Question

Factor. $$b(a-b+c)-c(a-b+c)$$

Answer

**step1 Identify the common factor**

Observe the given expression. Notice that both terms, $$b(a-b+c)$$ and $$-c(a-b+c)$$, share a common factor which is the expression inside the parentheses.

Common Factor = (a-b+c)

**step2 Factor out the common factor**

Once the common factor $$(a-b+c)$$ is identified, we can factor it out. This means we write the common factor multiplied by a new parenthesis containing the remaining terms from each original term.

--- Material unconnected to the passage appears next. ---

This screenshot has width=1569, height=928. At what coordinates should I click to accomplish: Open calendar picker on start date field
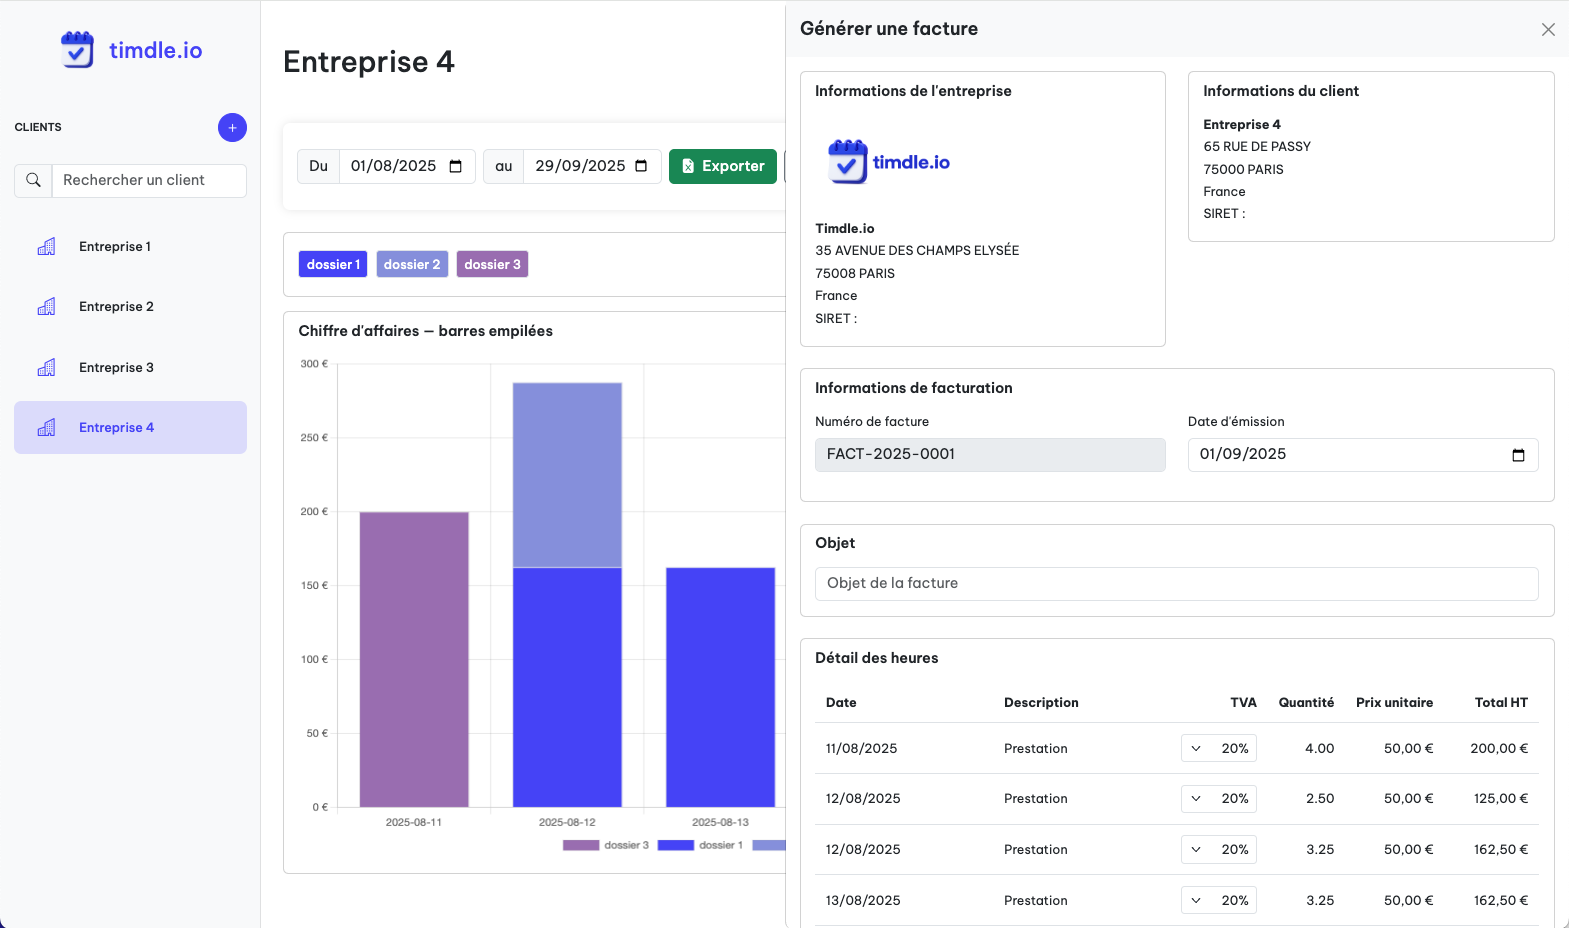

$$b(a-b+c)-c(a-b+c) = (a-b+c)(b-c)$$

Alternative answer

Answer: (b-c)(a-b+c) Explain
This is a question about finding a common factor to simplify an expression . The solving step is:

1. First, I looked at the whole problem: `b(a-b+c)-c(a-b+c)`.
2. I noticed that the part `(a-b+c)` is exactly the same in both big pieces of the problem! It's like having `b` groups of something minus `c` groups of that exact same something.
3. If you have, say, `b` apples and you take away `c` apples, you're left with `(b-c)` apples, right? It's the same idea here.
4. So, I can "pull out" or factor out the common part `(a-b+c)`.
5. What's left from the first part is just `b`, and what's left from the second part is just `-c`.
6. When I put them together, it looks like `(b-c)` multiplied by `(a-b+c)`.

Alternative answer

Answer: (a-b+c)(b-c) Explain
This is a question about factoring out a common group of terms . The solving step is:

1. First, I looked at the whole problem: `b(a-b+c)-c(a-b+c)`.
2. I noticed that the part `(a-b+c)` is exactly the same in both big pieces of the problem. It's like a special group that both `b` and `c` are multiplied by.
3. Since `(a-b+c)` is common to both, I can "pull it out" to the front.
4. Then, I just put what's left, which is `b` and `-c`, inside another set of parentheses.
5. So, it becomes `(a-b+c)` multiplied by `(b-c)`.

Alternative answer

Answer: $(a-b+c)(b-c)$ Explain
This is a question about factoring expressions by finding what they have in common . The solving step is:

1. First, I looked at the whole expression: $b(a-b+c)-c(a-b+c)$.
2. I noticed that the part $(a-b+c)$ is exactly the same in both big chunks of the expression. It's like a repeating pattern!
3. Since $(a-b+c)$ is common, I can pull it out to the front.
4. Then I looked at what was left. From the first chunk, $b(a-b+c)$, if I take out $(a-b+c)$, I'm left with just $b$.
5. From the second chunk, $-c(a-b+c)$, if I take out $(a-b+c)$, I'm left with just $-c$.
6. So, I put the common part $(a-b+c)$ with the leftover parts $(b-c)$ all multiplied together, and got $(a-b+c)(b-c)$.